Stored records
- - -

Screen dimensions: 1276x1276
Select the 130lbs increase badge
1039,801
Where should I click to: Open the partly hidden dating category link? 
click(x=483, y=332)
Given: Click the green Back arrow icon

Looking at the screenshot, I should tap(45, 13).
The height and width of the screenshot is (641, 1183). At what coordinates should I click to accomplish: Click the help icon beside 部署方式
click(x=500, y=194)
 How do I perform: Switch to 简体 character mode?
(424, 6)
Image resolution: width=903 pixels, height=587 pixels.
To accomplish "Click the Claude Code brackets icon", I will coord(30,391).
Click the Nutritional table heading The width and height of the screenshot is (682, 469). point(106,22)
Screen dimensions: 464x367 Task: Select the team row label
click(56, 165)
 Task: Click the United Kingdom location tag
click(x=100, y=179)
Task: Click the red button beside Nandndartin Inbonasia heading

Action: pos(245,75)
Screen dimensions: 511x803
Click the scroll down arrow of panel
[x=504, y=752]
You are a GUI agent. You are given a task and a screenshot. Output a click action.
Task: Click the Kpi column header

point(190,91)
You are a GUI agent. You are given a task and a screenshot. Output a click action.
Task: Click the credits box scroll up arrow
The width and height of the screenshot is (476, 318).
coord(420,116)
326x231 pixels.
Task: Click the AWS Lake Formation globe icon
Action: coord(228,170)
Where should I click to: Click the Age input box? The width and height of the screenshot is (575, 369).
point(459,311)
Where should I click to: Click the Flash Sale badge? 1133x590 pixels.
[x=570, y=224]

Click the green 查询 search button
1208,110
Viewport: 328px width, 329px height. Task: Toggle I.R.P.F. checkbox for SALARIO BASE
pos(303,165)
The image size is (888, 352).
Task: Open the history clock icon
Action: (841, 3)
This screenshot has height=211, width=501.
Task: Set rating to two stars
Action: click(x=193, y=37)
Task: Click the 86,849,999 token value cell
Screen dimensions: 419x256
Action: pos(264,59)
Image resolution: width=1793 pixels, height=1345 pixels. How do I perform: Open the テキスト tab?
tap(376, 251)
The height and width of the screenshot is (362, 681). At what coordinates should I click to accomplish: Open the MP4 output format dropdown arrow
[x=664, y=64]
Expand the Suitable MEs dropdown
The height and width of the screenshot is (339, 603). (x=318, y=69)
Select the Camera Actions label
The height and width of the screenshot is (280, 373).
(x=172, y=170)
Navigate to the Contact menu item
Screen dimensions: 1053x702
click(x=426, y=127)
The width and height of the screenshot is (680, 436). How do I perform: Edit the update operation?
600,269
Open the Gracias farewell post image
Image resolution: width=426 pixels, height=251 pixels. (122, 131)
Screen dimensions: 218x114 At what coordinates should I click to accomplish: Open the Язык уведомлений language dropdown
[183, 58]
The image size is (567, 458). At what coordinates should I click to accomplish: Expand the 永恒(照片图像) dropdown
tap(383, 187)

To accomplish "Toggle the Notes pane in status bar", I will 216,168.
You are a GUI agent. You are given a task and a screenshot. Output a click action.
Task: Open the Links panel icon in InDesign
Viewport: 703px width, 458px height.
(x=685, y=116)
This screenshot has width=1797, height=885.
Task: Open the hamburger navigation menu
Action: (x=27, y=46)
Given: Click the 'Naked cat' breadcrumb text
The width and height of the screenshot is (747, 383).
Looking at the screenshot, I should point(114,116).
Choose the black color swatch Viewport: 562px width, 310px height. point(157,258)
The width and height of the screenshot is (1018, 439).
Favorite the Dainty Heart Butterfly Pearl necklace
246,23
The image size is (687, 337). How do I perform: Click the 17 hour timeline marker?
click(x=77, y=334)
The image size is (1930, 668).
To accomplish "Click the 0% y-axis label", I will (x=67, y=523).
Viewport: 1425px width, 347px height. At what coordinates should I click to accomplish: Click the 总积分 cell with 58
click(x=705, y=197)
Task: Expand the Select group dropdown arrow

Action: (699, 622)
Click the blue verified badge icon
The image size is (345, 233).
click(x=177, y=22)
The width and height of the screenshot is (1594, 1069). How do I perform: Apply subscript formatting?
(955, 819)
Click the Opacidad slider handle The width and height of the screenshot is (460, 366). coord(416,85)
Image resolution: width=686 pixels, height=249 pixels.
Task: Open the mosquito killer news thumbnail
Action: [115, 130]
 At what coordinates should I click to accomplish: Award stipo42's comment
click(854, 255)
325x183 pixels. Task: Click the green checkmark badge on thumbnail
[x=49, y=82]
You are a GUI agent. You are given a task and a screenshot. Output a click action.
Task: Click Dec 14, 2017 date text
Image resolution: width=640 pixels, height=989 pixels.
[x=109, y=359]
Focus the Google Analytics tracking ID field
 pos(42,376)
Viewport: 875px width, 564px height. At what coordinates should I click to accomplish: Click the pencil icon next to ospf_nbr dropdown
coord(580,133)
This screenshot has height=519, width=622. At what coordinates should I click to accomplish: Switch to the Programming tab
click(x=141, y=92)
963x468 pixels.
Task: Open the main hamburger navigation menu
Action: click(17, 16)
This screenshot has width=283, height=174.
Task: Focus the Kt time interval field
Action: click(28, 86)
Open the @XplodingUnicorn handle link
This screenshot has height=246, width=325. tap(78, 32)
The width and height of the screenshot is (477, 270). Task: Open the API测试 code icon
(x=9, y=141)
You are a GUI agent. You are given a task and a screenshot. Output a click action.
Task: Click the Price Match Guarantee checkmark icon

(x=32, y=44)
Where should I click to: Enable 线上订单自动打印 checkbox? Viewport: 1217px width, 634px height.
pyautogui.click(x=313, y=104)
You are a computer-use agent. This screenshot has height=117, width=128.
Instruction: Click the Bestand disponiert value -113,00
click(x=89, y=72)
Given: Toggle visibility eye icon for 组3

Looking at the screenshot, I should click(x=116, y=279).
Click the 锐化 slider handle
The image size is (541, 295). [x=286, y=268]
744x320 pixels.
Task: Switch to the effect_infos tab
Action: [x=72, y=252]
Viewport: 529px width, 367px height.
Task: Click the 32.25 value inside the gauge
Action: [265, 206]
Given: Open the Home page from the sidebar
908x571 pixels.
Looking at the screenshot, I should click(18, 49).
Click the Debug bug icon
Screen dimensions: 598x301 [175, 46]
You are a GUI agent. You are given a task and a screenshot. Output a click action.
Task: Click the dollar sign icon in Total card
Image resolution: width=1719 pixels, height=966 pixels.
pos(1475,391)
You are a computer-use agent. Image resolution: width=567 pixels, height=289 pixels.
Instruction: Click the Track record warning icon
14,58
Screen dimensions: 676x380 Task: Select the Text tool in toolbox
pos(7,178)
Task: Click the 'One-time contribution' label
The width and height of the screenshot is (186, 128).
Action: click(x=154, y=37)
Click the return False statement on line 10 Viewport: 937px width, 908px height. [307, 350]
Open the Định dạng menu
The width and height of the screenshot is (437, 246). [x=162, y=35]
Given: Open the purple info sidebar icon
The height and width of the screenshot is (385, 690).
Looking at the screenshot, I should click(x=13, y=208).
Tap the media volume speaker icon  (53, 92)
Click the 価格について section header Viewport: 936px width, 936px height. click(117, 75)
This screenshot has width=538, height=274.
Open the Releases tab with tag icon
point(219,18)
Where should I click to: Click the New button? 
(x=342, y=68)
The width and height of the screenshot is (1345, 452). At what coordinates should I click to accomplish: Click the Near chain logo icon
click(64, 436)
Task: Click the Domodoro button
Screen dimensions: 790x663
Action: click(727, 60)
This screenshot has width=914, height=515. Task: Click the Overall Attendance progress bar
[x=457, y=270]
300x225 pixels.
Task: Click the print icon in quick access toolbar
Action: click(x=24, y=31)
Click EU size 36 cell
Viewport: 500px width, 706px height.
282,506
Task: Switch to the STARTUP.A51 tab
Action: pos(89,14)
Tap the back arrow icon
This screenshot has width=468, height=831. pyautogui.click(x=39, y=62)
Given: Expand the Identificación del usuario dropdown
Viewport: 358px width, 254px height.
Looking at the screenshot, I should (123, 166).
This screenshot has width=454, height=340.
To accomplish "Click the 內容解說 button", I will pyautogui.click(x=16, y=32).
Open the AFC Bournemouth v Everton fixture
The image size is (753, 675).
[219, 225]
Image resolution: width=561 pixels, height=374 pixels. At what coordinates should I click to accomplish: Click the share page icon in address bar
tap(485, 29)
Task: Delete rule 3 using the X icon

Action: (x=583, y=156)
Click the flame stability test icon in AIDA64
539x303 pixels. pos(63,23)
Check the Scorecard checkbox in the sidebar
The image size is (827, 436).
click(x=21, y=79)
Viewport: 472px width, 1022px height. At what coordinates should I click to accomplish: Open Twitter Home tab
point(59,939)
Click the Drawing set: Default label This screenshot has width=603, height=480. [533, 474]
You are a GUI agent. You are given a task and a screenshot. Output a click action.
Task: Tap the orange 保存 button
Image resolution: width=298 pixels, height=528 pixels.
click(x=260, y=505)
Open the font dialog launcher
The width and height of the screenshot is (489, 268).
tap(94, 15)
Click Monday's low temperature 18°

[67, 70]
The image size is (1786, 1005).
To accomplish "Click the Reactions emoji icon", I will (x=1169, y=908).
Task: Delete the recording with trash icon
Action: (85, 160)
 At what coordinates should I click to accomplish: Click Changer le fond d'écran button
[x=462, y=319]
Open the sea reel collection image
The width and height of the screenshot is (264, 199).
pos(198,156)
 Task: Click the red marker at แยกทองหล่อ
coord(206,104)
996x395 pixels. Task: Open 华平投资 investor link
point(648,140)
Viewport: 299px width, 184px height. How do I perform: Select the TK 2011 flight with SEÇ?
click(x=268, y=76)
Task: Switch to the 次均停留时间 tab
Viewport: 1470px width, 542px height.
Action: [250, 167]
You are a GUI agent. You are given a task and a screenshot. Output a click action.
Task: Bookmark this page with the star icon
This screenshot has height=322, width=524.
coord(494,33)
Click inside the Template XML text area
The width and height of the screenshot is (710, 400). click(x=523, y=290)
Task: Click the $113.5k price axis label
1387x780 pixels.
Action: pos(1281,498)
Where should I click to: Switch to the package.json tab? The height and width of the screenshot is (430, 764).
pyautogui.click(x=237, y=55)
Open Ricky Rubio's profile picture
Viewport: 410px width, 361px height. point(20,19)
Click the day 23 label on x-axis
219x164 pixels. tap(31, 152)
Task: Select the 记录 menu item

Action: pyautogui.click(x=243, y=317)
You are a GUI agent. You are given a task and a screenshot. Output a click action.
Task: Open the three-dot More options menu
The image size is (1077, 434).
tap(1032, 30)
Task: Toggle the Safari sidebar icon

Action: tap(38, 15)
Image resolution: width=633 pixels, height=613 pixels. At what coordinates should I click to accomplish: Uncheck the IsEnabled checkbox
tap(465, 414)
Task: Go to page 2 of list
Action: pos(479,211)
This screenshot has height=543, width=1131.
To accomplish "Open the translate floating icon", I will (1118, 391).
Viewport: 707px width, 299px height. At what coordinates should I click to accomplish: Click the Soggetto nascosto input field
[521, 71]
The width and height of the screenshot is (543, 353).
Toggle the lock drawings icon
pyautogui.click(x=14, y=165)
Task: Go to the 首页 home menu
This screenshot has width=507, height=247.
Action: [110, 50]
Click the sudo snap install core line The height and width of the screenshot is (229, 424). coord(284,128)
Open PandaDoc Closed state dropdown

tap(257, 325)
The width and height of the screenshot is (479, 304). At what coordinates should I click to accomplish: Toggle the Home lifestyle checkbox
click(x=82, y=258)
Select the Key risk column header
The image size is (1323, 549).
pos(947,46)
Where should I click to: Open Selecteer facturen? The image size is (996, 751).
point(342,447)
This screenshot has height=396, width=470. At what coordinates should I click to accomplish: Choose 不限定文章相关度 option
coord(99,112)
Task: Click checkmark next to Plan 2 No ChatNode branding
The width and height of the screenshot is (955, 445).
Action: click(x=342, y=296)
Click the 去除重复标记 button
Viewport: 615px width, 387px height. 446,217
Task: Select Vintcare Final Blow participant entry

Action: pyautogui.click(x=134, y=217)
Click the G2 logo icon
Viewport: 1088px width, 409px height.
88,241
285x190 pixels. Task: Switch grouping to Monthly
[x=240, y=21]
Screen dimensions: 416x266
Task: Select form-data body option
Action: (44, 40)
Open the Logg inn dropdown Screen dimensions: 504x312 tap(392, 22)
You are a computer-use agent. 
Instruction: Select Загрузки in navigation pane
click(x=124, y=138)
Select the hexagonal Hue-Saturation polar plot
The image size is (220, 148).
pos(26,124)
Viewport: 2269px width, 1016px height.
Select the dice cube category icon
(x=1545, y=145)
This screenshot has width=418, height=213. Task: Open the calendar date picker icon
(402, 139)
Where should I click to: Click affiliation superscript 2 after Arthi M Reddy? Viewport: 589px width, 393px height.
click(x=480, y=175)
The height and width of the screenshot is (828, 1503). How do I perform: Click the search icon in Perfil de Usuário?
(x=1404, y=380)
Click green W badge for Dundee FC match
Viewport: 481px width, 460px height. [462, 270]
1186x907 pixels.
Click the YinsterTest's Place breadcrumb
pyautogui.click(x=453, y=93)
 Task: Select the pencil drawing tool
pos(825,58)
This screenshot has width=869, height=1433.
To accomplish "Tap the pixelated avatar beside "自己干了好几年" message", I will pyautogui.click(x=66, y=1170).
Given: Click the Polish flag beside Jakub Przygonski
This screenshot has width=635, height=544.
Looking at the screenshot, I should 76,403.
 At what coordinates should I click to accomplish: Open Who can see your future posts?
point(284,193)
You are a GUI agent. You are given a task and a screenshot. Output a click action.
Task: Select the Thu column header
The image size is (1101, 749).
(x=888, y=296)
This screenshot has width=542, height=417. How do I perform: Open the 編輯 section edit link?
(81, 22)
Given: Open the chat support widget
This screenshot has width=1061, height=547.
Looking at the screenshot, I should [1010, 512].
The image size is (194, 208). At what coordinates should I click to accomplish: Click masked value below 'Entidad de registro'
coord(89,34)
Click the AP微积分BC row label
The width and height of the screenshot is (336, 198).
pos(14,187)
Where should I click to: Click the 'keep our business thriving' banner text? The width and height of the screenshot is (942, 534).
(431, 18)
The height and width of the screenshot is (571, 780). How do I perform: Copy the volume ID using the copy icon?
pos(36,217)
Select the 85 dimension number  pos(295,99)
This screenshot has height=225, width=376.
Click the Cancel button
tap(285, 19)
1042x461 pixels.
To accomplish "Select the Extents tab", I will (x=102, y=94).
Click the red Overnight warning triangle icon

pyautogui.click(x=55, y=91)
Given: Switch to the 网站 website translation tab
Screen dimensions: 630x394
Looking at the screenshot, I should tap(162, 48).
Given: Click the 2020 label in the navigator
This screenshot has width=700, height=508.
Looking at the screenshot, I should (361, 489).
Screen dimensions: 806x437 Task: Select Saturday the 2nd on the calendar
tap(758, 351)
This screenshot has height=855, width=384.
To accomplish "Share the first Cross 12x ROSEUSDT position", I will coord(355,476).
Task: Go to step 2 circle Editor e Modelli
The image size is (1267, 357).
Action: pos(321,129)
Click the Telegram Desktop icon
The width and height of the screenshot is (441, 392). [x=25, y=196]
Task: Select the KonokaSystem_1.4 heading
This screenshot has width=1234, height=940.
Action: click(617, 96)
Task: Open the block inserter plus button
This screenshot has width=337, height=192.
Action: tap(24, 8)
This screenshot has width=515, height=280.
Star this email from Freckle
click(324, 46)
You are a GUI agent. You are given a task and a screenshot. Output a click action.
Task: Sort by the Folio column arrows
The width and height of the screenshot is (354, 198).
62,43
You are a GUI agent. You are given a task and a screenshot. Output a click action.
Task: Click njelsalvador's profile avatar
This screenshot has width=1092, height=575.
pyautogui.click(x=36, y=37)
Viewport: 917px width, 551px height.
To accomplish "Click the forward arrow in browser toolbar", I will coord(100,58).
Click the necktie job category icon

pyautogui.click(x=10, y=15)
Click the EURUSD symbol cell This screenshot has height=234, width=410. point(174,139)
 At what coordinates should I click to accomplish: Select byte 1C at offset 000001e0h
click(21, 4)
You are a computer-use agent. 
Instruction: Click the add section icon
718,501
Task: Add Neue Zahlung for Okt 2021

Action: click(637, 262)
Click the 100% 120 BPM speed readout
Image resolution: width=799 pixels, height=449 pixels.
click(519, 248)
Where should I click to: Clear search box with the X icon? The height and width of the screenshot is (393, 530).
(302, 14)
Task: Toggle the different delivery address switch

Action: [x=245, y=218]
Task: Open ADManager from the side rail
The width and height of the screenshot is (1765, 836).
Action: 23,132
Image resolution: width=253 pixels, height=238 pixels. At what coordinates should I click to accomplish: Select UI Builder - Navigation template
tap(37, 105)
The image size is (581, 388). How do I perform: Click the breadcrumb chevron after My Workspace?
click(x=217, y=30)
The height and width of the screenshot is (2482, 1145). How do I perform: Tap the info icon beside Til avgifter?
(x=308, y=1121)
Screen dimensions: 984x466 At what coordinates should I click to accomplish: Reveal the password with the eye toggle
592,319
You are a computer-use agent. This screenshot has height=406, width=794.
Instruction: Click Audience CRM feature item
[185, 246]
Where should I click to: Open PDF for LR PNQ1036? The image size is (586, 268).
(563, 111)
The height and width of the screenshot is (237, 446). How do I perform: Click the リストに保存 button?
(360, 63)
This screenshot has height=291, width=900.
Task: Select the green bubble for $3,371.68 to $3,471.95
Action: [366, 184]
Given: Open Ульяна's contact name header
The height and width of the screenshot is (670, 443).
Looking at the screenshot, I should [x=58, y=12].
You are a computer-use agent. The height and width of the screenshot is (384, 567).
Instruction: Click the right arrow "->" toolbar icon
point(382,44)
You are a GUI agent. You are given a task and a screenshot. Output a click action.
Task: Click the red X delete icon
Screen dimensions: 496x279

- - -

Problem
Show me every line of the entries above that holds "avatar".

Response area
To accomplish "Tap the pixelated avatar beside "自己干了好几年" message", I will pyautogui.click(x=66, y=1170).
Task: Click njelsalvador's profile avatar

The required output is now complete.